In some implementations, the evaluation user-defined function can include instructions to pre-process the testing examples 247 to put the testing examples 247 into a form that can be received by the machine learning model. In these implementations, the UDF execution engine 230 can pre-process the testing examples 247 according to the instructions of the evaluation user-defined function.

As described above, in some implementations, the query engine 200 can distribute the execution of the evaluation user-defined function across multiple different nodes of the query engine 200. As a particular example, the UDF execution engine 230 can process each testing example 247 on a respective different node of the query engine 200 in parallel.

After completing the evaluation user-defined function, the query engine 200 can provide the measure of performance 236 to the user device 210.

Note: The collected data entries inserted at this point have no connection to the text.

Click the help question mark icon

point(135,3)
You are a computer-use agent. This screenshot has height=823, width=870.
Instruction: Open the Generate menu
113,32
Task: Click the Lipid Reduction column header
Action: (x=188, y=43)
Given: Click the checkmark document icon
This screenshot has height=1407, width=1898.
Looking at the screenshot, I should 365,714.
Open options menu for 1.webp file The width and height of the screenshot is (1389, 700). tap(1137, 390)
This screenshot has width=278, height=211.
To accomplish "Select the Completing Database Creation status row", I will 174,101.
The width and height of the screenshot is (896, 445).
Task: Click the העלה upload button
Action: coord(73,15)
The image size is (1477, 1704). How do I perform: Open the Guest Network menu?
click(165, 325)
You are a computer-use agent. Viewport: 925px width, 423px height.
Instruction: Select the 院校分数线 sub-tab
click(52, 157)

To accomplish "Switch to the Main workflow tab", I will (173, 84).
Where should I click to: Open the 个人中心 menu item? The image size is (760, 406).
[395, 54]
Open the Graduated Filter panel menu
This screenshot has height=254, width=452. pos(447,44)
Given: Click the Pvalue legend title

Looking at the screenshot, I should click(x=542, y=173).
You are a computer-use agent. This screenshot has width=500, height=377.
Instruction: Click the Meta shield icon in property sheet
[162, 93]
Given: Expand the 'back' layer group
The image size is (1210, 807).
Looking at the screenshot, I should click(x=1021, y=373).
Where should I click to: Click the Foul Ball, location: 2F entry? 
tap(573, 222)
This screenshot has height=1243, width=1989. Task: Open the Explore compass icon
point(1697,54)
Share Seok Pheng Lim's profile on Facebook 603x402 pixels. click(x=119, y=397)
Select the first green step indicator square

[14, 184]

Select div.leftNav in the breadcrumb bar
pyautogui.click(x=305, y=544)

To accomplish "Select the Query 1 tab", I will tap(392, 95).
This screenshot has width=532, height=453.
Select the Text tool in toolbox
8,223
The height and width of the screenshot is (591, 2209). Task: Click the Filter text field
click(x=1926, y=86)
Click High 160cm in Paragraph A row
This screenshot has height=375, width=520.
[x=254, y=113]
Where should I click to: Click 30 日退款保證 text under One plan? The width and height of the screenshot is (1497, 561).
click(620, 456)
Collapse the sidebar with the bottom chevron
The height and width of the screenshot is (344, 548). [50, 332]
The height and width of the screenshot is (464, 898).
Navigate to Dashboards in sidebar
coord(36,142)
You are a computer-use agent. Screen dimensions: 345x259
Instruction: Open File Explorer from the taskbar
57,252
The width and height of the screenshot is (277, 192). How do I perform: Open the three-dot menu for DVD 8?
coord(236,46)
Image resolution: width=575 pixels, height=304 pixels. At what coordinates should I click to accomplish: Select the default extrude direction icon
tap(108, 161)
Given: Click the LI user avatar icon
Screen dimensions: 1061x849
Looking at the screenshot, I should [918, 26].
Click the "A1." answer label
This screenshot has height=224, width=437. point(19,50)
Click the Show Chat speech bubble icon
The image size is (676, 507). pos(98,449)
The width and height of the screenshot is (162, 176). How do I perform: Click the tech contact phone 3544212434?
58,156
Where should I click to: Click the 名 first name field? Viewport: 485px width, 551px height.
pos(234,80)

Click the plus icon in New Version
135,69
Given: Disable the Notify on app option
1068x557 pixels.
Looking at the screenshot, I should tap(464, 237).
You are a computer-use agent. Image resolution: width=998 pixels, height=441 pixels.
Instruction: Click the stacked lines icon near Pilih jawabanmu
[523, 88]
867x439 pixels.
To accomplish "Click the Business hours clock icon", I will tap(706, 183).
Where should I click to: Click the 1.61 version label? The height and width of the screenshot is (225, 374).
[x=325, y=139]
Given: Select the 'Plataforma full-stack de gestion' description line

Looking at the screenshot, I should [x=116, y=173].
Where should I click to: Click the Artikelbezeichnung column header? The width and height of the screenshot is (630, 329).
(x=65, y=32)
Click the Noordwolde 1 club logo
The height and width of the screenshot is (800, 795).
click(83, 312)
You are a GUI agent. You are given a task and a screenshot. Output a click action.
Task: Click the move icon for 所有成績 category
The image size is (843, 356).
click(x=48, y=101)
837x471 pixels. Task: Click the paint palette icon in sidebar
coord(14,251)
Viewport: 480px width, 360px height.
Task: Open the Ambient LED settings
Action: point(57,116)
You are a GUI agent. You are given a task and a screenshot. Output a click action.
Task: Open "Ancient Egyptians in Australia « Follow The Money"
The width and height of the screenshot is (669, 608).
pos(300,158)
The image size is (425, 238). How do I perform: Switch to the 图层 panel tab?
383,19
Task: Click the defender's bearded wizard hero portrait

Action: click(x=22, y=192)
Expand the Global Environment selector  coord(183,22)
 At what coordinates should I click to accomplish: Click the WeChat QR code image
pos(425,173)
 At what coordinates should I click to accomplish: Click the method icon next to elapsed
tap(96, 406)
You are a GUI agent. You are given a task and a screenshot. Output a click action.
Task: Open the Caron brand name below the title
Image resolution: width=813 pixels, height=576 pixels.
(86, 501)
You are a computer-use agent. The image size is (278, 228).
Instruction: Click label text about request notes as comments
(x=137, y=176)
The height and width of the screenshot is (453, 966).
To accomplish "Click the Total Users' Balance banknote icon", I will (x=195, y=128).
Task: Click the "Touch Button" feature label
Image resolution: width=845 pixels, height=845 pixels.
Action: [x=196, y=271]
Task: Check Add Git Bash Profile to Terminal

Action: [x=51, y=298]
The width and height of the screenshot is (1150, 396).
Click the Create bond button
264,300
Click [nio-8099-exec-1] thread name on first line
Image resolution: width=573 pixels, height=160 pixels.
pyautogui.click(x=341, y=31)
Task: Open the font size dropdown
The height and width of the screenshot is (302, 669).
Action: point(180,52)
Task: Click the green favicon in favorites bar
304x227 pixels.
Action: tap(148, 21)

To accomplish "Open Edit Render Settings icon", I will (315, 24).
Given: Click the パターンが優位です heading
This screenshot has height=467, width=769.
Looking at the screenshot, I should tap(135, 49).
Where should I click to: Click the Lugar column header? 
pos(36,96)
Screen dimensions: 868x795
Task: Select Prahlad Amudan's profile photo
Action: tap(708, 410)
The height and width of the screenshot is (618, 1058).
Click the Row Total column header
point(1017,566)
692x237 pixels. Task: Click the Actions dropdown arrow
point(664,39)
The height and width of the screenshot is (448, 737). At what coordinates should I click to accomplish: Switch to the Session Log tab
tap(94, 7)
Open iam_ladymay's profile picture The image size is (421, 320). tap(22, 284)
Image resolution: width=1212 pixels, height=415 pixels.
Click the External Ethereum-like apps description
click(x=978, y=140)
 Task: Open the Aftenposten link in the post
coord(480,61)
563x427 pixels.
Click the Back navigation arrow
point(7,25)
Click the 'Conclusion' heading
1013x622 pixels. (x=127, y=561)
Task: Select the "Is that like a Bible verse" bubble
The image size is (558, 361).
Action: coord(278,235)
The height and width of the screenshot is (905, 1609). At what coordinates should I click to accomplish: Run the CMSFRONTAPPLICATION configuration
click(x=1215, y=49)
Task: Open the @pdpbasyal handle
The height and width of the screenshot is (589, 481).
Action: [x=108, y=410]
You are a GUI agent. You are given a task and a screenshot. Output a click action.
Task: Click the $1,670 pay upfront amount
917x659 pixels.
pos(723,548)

Referring to FIG. 2D, the user device 210 can send a refinement UDF command 218 to the query engine 200. The refinement UDF command 218 is a command to execute a user-defined function deployed on the query engine 200 that was designed by users of the query engine 200 to refine the model parameters of the trained machine learning mode, i.e., to further train, or “fine-tune,” the model parameters of the machine learning model. Upon receiving the refinement UDF command 218, the UDF execution engine 230 can obtain a refinement UDF package 228 stored in the UDF library 220. The refinement UDF package 228 is a software package corresponding to the refinement user-defined function invoked by the refinement UDF command 218. The UDF execution engine 230 can then execute the refinement user-defined function according to the command 218.

The refinement UDF command 218 can be a command written in the query language of the query engine 200 that identifies a location of the current model parameters 248 of the machine learning model in the database system 240. For example, the current model parameters 248 can have been generated using a training user-defined function and stored in the database system 240, as described above with reference to FIG. 2A. The refinement UDF command 218 can also identify a location of multiple training examples 249 in the database system 240 that are to be used for refining the current parameters 248 of the machine learning model.

The UDF execution engine 230 can obtain the current model parameters 248 and the training examples 249 from the database system 240, and process the training examples 249 using the machine learning model according to the refinement user-defined function in order to update the current model parameters 248 and generate updated model parameters 238 for the machine learning model. That is, the UDF execution engine 230 can obtain the training examples 249 that are stored in the query engine 200 and process the training examples 249 on the query engine 200 to generate the updated model parameters 238, so that the user device 210 does not need to handle the training examples 249 at all.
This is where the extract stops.